"""

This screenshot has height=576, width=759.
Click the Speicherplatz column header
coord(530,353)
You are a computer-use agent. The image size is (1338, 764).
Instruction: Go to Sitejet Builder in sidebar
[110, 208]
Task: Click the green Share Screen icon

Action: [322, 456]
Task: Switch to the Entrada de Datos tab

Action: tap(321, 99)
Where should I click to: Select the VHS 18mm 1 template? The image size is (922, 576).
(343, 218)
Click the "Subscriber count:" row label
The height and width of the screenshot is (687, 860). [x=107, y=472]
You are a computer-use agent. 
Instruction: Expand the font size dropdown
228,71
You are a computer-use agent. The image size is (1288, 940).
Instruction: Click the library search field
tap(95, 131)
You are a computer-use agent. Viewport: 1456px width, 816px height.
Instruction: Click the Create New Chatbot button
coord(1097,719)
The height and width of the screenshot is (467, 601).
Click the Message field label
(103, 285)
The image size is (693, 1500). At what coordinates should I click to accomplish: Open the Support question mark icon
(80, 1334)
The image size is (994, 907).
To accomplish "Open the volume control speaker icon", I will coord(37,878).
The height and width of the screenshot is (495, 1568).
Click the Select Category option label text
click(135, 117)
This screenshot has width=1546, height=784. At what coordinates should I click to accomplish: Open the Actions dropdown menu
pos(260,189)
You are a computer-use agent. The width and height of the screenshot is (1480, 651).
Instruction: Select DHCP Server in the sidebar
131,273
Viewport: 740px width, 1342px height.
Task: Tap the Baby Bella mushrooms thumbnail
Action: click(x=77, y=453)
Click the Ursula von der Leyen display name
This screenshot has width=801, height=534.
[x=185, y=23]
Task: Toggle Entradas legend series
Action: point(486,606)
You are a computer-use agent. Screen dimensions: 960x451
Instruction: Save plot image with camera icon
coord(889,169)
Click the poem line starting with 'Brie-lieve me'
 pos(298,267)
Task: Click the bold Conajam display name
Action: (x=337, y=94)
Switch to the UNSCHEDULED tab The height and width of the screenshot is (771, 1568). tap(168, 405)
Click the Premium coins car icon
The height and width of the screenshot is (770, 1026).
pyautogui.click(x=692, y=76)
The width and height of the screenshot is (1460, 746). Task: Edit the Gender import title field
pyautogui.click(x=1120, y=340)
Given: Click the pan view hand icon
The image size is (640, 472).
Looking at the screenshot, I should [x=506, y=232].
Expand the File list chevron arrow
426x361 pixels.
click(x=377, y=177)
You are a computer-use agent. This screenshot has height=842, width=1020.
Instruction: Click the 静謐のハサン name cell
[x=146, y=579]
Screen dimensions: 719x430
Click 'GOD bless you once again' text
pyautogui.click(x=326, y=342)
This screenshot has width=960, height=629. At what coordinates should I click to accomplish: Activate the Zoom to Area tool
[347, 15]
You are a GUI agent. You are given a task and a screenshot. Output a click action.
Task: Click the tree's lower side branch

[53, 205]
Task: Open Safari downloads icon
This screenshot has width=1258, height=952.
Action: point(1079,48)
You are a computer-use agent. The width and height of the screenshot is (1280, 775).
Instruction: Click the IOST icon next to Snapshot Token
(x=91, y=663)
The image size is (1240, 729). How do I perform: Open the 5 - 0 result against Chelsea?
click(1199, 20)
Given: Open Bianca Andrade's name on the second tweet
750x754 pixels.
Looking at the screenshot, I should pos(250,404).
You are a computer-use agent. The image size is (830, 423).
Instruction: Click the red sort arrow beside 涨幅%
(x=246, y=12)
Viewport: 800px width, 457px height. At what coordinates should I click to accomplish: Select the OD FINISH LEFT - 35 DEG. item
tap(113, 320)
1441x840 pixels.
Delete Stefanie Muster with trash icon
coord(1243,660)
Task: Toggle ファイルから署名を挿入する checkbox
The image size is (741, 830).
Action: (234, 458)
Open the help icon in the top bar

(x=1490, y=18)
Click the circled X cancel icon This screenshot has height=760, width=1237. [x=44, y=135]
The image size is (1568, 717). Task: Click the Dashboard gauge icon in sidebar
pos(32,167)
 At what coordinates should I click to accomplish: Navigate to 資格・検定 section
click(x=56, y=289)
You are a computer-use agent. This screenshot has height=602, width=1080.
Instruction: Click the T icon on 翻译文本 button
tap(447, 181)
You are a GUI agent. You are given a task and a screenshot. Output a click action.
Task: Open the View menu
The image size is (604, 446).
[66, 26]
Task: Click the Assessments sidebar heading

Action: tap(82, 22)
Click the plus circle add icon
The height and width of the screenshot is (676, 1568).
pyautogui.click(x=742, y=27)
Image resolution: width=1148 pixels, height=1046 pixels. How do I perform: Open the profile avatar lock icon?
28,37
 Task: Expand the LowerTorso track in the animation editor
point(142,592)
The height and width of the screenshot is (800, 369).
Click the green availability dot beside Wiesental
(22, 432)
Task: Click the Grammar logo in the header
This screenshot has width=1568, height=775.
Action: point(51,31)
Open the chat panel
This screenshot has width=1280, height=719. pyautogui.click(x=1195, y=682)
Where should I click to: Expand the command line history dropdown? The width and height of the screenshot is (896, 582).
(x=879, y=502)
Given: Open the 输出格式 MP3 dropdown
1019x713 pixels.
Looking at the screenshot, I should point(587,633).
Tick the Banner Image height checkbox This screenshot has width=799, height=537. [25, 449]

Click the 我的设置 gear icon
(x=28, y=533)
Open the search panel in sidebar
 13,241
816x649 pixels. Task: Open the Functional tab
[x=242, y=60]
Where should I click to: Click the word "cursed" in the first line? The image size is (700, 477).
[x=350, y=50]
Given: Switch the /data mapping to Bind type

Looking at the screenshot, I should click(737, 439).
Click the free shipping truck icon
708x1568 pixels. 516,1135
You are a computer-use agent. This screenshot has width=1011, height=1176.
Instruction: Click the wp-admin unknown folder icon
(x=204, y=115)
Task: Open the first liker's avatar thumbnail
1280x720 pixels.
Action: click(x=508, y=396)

"""

What to produce:
Each line in the listing needs to be copied exactly.

Response to the task:
This screenshot has height=576, width=759.
Click the Speicherplatz column header
coord(530,353)
You are a computer-use agent. The image size is (1338, 764).
Instruction: Go to Sitejet Builder in sidebar
[110, 208]
Task: Click the green Share Screen icon

Action: [322, 456]
Task: Switch to the Entrada de Datos tab

Action: tap(321, 99)
Where should I click to: Select the VHS 18mm 1 template? The image size is (922, 576).
(343, 218)
Click the "Subscriber count:" row label
The height and width of the screenshot is (687, 860). [x=107, y=472]
You are a computer-use agent. 
Instruction: Expand the font size dropdown
228,71
You are a computer-use agent. The image size is (1288, 940).
Instruction: Click the library search field
tap(95, 131)
You are a computer-use agent. Viewport: 1456px width, 816px height.
Instruction: Click the Create New Chatbot button
coord(1097,719)
The height and width of the screenshot is (467, 601).
Click the Message field label
(103, 285)
The image size is (693, 1500). At what coordinates should I click to accomplish: Open the Support question mark icon
(80, 1334)
The image size is (994, 907).
To accomplish "Open the volume control speaker icon", I will coord(37,878).
The height and width of the screenshot is (495, 1568).
Click the Select Category option label text
click(135, 117)
This screenshot has width=1546, height=784. At what coordinates should I click to accomplish: Open the Actions dropdown menu
pos(260,189)
You are a computer-use agent. The width and height of the screenshot is (1480, 651).
Instruction: Select DHCP Server in the sidebar
131,273
Viewport: 740px width, 1342px height.
Task: Tap the Baby Bella mushrooms thumbnail
Action: click(x=77, y=453)
Click the Ursula von der Leyen display name
This screenshot has width=801, height=534.
[x=185, y=23]
Task: Toggle Entradas legend series
Action: point(486,606)
You are a computer-use agent. Screen dimensions: 960x451
Instruction: Save plot image with camera icon
coord(889,169)
Click the poem line starting with 'Brie-lieve me'
 pos(298,267)
Task: Click the bold Conajam display name
Action: (x=337, y=94)
Switch to the UNSCHEDULED tab The height and width of the screenshot is (771, 1568). tap(168, 405)
Click the Premium coins car icon
The height and width of the screenshot is (770, 1026).
pyautogui.click(x=692, y=76)
The width and height of the screenshot is (1460, 746). Task: Edit the Gender import title field
pyautogui.click(x=1120, y=340)
Given: Click the pan view hand icon
The image size is (640, 472).
Looking at the screenshot, I should [x=506, y=232].
Expand the File list chevron arrow
426x361 pixels.
click(x=377, y=177)
You are a computer-use agent. This screenshot has height=842, width=1020.
Instruction: Click the 静謐のハサン name cell
[x=146, y=579]
Screen dimensions: 719x430
Click 'GOD bless you once again' text
pyautogui.click(x=326, y=342)
This screenshot has width=960, height=629. At what coordinates should I click to accomplish: Activate the Zoom to Area tool
[347, 15]
You are a GUI agent. You are given a task and a screenshot. Output a click action.
Task: Click the tree's lower side branch

[53, 205]
Task: Open Safari downloads icon
This screenshot has width=1258, height=952.
Action: point(1079,48)
You are a computer-use agent. The width and height of the screenshot is (1280, 775).
Instruction: Click the IOST icon next to Snapshot Token
(x=91, y=663)
The image size is (1240, 729). How do I perform: Open the 5 - 0 result against Chelsea?
click(1199, 20)
Given: Open Bianca Andrade's name on the second tweet
750x754 pixels.
Looking at the screenshot, I should pos(250,404).
You are a computer-use agent. The image size is (830, 423).
Instruction: Click the red sort arrow beside 涨幅%
(x=246, y=12)
Viewport: 800px width, 457px height. At what coordinates should I click to accomplish: Select the OD FINISH LEFT - 35 DEG. item
tap(113, 320)
1441x840 pixels.
Delete Stefanie Muster with trash icon
coord(1243,660)
Task: Toggle ファイルから署名を挿入する checkbox
The image size is (741, 830).
Action: (234, 458)
Open the help icon in the top bar

(x=1490, y=18)
Click the circled X cancel icon This screenshot has height=760, width=1237. [x=44, y=135]
The image size is (1568, 717). Task: Click the Dashboard gauge icon in sidebar
pos(32,167)
 At what coordinates should I click to accomplish: Navigate to 資格・検定 section
click(x=56, y=289)
You are a computer-use agent. This screenshot has height=602, width=1080.
Instruction: Click the T icon on 翻译文本 button
tap(447, 181)
You are a GUI agent. You are given a task and a screenshot. Output a click action.
Task: Open the View menu
The image size is (604, 446).
[66, 26]
Task: Click the Assessments sidebar heading

Action: tap(82, 22)
Click the plus circle add icon
The height and width of the screenshot is (676, 1568).
pyautogui.click(x=742, y=27)
Image resolution: width=1148 pixels, height=1046 pixels. How do I perform: Open the profile avatar lock icon?
28,37
 Task: Expand the LowerTorso track in the animation editor
point(142,592)
The height and width of the screenshot is (800, 369).
Click the green availability dot beside Wiesental
(22, 432)
Task: Click the Grammar logo in the header
This screenshot has width=1568, height=775.
Action: point(51,31)
Open the chat panel
This screenshot has width=1280, height=719. pyautogui.click(x=1195, y=682)
Where should I click to: Expand the command line history dropdown? The width and height of the screenshot is (896, 582).
(x=879, y=502)
Given: Open the 输出格式 MP3 dropdown
1019x713 pixels.
Looking at the screenshot, I should point(587,633).
Tick the Banner Image height checkbox This screenshot has width=799, height=537. [25, 449]

Click the 我的设置 gear icon
(x=28, y=533)
Open the search panel in sidebar
 13,241
816x649 pixels. Task: Open the Functional tab
[x=242, y=60]
Where should I click to: Click the word "cursed" in the first line? The image size is (700, 477).
[x=350, y=50]
Given: Switch the /data mapping to Bind type

Looking at the screenshot, I should click(737, 439).
Click the free shipping truck icon
708x1568 pixels. 516,1135
You are a computer-use agent. This screenshot has width=1011, height=1176.
Instruction: Click the wp-admin unknown folder icon
(x=204, y=115)
Task: Open the first liker's avatar thumbnail
1280x720 pixels.
Action: click(x=508, y=396)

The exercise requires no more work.